Foreign Exchange for Small Businesses

There are a number of challenges that face small businesses operating in Africa. One of these is dealing with constant foreign exchange fluctuations when buying and selling goods and services in the international market. For small businesses operating in Africa, depreciating currencies is a real concern as they are at the mercy of global markets.

It is therefore important for any business that wonts to operate on a global scale to find ways to mitigate the risk posed by working with foreign currency, and reduce the costs of transfers and exchanges as much as possible.

Some tips for dealing with foreign currencies when conducting business.

Extend the quote period
If you are paying oversees vendors in their local currency it can be difficult to avoid sudden changes in the exchange rate.
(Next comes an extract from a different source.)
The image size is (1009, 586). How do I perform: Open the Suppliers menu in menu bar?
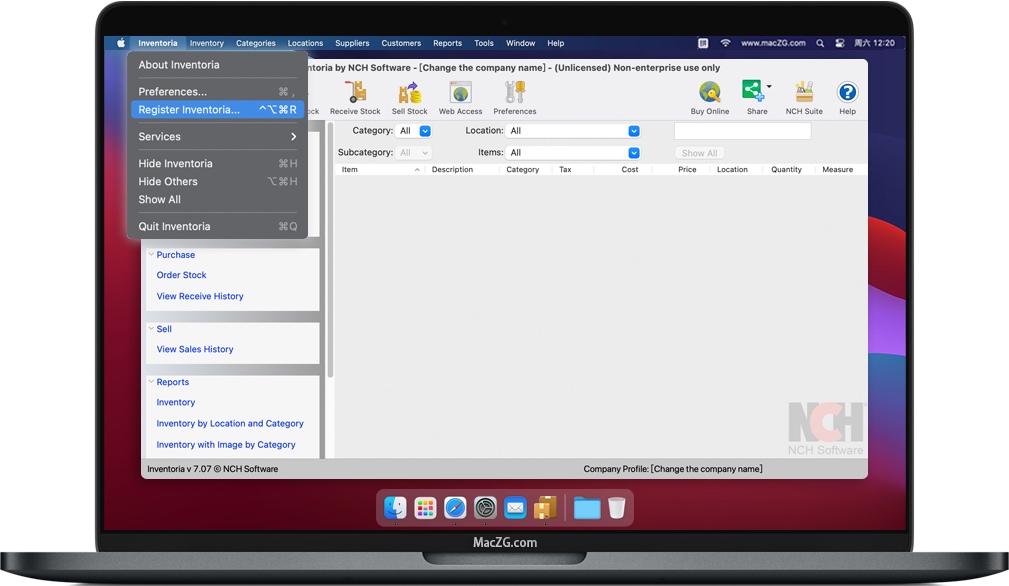(352, 43)
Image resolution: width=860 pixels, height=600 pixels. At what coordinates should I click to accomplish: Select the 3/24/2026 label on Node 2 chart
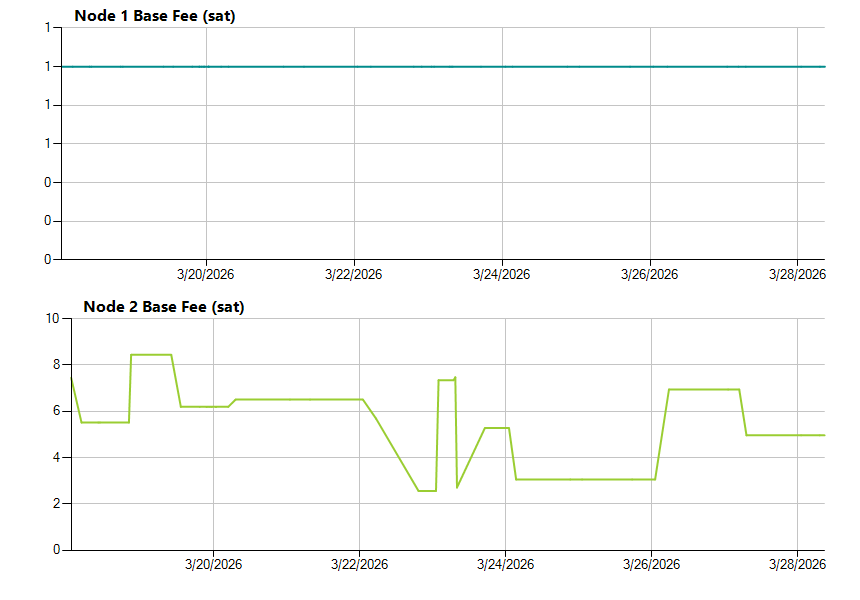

By extending the length of time that quotes are valid, for example from three months to six months, you can be sure of your price despite fluctuating exchange rates.

Lock in the Price
A useful tool for businesses that have to deal with fluctuating foreign exchange rates is to use forward contracts to lock in an agreed upon price for a foreign currency. This strategy works particularly well for businesses that publish prices several months in advance. This is a great strategy as it takes uncertainty off the table for both the business and the customer.

Don’t gamble
It is important for businesses to be smart about their foreign currency exchanges. It is not wise to start trying to forecast currency movements or play the system. It is particularly important not to speculate with your corporate cash flows. Managing foreign exchange is not the core business of your company and you should aim to make neither a profit nor a loss on it.

Work with a trader
A currency trading company can be a huge help to a small business. They are generally more flexible than large banks when it comes to providing foreign exchange services. While banks may ask you place an order for large foreign exchange transactions 90 days or more in advance, and will hold you to the order whether you need the currency on that day or not, smaller traders are more flexible. They have the agility to give a few days leeway. They are also more competitive which often translates to better customer service and rates. If they see a swing happening in the market, it is in their interest to let their customers know.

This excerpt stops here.